Dengan tidak adanya luka fisik yang terlihat membenarkan penarikan mereka dari konflik, banyak dokter yang waspada terhadap tentara yang terguncang. Para spesialis pada masa itu menganggap mereka hanyalah aktor yang mencoba menipu negara untuk mundur dari pertempuran. Mencoba membuat mereka mengakui penipuan mereka, banyak yang menjadi sasaran penyiksaan yang tidak manusiawi seperti disetrum, diisolasi atau dilarang makan.
Dengan demikian, tentara yang terguncang peluru dianggap lemah, pengecut, dan pengkhianat bangsanya. Oleh karena itu, mereka tidak menerima intervensi kuratif, melainkan perlakuan memalukan yang berusaha membuat mereka “meninggalkan” penyakitnya dengan paksa Tak perlu dikatakan, cara ini hanya memperburuk situasi para prajurit yang terkena dampak, yang hampir tidak dapat memulihkan kehidupan mereka bahkan setelah konflik ditinggalkan.
Kesimpulan
Dalam artikel ini kita telah membahas apa yang disebut shell shock, sebuah fenomena yang mulai dikenal selama Perang Dunia Pertama.
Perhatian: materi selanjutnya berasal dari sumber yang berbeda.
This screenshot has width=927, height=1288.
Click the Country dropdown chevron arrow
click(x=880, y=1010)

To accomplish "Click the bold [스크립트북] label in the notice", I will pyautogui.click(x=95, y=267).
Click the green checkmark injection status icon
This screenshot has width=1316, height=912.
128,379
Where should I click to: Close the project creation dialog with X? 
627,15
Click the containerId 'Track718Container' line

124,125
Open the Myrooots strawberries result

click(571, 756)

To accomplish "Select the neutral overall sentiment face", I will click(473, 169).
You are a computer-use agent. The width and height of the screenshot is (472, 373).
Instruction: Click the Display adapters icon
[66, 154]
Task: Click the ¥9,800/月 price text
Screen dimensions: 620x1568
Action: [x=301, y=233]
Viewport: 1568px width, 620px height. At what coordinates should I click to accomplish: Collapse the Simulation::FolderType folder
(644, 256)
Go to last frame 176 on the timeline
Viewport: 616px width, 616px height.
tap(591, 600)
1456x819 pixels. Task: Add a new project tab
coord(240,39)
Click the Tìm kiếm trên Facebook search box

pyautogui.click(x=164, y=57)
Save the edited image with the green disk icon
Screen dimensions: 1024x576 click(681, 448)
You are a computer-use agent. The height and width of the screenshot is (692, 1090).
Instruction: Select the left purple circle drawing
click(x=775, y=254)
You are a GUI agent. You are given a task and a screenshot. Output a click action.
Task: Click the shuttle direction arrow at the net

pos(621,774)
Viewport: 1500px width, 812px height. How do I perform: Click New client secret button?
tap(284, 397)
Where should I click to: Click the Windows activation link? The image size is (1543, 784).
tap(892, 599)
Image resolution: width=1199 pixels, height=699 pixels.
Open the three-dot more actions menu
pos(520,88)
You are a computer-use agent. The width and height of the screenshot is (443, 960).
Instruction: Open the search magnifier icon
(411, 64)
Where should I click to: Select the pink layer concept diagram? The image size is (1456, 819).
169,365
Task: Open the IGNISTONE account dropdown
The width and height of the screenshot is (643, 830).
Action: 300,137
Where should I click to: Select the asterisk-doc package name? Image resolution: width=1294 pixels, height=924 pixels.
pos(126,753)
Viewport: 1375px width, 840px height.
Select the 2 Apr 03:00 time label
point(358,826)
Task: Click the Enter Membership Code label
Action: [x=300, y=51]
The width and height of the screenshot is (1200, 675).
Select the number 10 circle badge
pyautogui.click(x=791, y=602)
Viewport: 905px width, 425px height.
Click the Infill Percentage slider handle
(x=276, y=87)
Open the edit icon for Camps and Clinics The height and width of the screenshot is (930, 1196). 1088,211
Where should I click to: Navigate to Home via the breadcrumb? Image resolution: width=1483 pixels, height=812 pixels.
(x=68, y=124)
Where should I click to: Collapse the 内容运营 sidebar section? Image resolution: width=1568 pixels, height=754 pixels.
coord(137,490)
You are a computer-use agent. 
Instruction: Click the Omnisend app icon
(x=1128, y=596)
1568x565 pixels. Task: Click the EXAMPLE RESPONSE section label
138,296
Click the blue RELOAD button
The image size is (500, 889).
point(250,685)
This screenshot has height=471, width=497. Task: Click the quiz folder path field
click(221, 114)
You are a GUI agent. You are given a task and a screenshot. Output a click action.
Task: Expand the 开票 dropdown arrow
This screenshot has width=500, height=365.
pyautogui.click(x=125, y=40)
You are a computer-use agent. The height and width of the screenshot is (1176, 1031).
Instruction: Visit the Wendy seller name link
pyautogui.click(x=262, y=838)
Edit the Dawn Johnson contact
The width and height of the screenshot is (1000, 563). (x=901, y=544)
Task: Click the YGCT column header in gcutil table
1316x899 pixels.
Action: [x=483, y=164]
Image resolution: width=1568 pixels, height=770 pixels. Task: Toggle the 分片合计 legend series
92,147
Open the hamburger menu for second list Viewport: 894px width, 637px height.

Para prajurit yang terkena dampaknya menderita apa yang kita kenal sekarang sebagai stres pasca-trauma, karena kengerian konflik membuat mereka menunjukkan perilaku yang pada saat itu tidak dapat dipahami.
Di antara gejala yang paling khas adalah kehilangan pandangan, kelumpuhan, kesedihan, kewaspadaan konstan, mimpi buruk dan insomnia, inkontinensia urin, keinginan bunuh diri, dll.Dalam beberapa kasus, kerusuhan setelah perang juga menyebabkan mereka mengembangkan masalah sekunder, seperti kecanduan. Tanpa adanya luka fisik, para pejuang sering dicap sebagai pengkhianat, pengecut dan lemah. Mereka diperlakukan seolah-olah penyakit mereka adalah suatu tindakan untuk menghindari tugas mereka untuk berperang, dimana mereka dianiaya dan disiksa dalam banyak kasus.
Selama bertahun-tahun, kemajuan dalam psikologi telah memungkinkan untuk benar-benar memahami apa itu trauma dan bagaimana cara mengatasinya. Hari ini diagnosis PTSD diakui oleh DSM dan diketahui bahwa perang bukanlah satu-satunya peristiwa traumatis yang dapat kita alami Fenomena lain seperti pelecehan, penganiayaan, kecelakaan , bencana alam atau pencurian dapat menyebabkan skenario yang berpotensi traumatis.